• About this exercise:
Wherever "next" shows up in the records below, copy the whole line.

========================

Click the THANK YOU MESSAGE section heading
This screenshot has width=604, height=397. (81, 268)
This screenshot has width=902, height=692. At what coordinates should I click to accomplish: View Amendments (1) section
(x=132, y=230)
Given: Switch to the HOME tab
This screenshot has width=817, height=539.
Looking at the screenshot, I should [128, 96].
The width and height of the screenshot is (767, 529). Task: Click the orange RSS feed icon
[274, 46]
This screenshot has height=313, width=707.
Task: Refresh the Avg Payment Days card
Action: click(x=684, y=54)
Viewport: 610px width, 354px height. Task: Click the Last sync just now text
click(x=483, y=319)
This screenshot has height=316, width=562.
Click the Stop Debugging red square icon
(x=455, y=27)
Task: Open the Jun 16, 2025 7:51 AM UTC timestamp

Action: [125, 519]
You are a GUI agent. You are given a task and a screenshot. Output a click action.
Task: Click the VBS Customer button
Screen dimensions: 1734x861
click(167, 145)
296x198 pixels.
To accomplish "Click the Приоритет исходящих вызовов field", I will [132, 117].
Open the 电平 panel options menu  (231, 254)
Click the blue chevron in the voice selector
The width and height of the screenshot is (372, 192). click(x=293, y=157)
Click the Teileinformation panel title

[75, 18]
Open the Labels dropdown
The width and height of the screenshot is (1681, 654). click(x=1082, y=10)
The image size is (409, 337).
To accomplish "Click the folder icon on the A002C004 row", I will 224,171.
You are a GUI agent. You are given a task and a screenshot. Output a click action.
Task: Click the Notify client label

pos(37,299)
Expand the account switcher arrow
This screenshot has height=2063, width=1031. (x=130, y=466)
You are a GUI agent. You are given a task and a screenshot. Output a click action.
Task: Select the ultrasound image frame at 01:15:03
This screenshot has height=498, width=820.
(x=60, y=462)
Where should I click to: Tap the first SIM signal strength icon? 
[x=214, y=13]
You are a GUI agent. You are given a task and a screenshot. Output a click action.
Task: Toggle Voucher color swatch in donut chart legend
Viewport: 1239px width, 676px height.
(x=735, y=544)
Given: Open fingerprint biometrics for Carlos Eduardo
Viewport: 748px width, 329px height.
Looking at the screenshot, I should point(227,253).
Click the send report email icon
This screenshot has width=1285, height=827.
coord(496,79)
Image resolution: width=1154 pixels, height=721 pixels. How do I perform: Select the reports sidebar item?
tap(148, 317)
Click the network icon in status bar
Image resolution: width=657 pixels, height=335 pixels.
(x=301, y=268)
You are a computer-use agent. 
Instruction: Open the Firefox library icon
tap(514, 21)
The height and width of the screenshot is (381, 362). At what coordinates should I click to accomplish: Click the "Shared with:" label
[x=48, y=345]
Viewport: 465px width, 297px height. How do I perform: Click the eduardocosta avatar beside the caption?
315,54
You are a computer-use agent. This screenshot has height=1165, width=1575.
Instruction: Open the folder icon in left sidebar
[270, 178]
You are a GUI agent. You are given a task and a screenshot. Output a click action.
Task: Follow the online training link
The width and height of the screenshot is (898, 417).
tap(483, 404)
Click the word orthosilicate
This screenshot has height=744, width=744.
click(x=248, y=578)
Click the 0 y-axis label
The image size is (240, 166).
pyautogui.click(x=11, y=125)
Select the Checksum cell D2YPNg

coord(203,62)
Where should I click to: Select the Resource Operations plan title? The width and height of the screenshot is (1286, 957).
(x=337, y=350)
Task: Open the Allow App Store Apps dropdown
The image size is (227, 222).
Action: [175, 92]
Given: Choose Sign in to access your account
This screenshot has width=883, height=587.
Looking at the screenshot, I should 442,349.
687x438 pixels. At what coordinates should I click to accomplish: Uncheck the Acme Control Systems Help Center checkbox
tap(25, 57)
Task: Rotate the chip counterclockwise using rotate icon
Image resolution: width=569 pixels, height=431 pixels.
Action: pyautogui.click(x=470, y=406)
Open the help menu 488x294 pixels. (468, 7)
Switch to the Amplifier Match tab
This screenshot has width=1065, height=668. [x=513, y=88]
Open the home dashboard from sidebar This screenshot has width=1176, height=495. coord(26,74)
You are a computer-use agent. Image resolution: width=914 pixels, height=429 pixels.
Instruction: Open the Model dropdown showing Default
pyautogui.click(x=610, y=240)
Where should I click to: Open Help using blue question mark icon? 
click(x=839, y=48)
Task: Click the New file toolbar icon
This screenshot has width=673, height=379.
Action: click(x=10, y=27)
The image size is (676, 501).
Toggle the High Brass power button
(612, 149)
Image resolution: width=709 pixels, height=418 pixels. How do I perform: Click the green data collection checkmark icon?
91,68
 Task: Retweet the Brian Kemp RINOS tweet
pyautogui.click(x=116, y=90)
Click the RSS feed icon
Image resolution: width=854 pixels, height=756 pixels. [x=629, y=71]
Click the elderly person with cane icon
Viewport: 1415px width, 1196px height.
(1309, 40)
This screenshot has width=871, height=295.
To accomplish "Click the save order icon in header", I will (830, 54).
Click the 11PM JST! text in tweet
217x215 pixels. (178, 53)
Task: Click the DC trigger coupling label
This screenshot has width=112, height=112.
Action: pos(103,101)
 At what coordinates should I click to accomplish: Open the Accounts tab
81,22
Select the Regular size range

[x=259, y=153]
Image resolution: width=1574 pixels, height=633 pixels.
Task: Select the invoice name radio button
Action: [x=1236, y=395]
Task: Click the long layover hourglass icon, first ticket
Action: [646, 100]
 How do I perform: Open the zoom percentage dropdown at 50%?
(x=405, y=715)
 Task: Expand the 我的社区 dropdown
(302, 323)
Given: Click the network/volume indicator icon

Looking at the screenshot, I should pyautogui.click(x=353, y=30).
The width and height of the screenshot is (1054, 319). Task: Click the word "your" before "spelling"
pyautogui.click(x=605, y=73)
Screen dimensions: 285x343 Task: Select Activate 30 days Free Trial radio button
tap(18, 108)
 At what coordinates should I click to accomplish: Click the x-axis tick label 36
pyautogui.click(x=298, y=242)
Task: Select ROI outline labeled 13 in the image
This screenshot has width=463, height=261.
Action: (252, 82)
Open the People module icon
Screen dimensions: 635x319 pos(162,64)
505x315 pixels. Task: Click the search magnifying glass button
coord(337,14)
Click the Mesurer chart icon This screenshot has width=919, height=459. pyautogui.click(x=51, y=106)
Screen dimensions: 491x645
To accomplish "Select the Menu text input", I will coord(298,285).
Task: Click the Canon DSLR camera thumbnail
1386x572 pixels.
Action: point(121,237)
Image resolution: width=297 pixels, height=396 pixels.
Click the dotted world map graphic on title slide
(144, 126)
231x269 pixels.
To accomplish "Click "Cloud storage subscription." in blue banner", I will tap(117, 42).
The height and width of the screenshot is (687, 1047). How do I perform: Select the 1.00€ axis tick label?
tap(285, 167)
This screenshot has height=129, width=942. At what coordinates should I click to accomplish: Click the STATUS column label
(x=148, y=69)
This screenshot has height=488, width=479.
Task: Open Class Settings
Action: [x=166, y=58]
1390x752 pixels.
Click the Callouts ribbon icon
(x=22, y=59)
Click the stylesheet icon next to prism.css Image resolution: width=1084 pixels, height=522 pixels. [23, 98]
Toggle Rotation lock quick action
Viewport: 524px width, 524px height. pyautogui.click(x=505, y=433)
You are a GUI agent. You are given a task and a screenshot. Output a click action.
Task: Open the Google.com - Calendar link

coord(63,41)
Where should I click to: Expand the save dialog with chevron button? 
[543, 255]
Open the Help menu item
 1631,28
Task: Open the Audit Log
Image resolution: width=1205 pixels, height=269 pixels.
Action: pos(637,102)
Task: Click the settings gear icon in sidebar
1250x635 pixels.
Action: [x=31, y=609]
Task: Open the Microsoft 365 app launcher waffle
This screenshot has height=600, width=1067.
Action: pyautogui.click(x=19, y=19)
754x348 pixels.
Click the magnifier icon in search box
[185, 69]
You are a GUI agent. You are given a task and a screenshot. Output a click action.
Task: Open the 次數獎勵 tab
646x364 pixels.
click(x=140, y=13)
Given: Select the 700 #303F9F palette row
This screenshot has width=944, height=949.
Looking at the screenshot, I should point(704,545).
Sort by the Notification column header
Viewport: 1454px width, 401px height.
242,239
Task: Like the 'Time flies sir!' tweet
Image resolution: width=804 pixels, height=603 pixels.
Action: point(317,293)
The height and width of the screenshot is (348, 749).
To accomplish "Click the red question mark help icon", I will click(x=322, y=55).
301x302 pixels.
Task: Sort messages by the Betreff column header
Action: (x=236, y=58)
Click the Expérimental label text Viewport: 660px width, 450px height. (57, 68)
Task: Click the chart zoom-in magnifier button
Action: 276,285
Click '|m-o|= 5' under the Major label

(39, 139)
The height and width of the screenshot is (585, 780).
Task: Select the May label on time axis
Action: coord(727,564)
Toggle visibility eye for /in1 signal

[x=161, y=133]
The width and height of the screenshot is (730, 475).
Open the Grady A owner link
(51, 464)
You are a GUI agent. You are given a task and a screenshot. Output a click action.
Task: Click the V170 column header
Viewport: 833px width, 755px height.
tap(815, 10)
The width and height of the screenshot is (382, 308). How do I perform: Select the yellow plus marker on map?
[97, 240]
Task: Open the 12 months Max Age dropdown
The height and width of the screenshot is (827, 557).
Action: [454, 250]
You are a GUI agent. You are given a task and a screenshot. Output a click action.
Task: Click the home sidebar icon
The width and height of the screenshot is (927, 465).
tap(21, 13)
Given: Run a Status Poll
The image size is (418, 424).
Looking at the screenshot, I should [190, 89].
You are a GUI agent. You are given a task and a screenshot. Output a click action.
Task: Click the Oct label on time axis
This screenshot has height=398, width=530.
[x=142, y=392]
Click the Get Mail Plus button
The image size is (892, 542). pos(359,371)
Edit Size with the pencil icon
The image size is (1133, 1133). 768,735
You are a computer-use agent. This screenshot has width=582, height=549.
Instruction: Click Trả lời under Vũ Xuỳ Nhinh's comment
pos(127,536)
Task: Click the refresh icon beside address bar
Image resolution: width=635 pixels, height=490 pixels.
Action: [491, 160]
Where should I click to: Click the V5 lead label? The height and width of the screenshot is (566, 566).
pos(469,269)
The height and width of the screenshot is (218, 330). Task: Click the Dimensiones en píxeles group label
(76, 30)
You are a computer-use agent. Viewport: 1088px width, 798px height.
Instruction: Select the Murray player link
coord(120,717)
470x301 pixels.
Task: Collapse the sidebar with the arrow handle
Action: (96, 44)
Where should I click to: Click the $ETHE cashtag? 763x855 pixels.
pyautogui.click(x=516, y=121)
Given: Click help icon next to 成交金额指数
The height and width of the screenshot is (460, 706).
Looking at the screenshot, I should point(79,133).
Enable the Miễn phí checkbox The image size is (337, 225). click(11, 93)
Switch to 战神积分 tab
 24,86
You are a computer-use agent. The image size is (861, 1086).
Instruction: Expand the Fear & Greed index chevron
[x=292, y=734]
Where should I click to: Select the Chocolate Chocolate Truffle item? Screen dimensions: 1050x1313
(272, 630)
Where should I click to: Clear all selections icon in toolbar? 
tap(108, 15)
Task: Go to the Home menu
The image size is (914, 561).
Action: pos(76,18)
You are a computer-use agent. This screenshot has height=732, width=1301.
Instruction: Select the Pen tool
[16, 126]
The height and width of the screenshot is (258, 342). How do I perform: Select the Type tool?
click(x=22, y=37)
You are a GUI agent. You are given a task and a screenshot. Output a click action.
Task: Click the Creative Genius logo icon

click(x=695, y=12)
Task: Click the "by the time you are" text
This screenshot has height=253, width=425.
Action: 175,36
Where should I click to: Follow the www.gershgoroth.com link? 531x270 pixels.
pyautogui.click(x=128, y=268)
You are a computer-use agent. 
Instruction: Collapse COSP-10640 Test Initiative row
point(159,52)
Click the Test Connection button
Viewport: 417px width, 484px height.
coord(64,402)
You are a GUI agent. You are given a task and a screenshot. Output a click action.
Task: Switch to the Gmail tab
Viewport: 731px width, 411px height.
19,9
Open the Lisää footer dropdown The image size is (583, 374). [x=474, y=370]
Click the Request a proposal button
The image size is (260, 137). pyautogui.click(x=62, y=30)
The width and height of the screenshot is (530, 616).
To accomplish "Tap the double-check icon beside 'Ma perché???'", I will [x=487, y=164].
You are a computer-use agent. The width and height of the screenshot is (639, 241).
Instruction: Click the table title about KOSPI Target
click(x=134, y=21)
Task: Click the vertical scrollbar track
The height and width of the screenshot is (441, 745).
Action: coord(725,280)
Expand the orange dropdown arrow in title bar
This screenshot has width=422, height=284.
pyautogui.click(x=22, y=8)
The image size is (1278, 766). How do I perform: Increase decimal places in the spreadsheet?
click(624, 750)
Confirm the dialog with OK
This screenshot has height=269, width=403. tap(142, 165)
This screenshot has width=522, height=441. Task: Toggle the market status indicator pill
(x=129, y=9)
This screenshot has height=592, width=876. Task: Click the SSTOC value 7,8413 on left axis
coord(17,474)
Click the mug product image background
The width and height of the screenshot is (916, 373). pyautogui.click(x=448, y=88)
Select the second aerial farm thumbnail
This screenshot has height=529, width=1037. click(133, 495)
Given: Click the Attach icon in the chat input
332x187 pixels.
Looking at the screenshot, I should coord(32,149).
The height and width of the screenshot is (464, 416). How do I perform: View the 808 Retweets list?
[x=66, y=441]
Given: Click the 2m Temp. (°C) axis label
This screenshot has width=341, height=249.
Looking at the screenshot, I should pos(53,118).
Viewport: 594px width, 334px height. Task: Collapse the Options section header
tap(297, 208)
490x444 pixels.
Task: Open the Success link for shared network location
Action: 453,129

========================

• Your solution:
Click the stylesheet icon next to prism.css Image resolution: width=1084 pixels, height=522 pixels. [23, 98]
Given: Click help icon next to 成交金额指数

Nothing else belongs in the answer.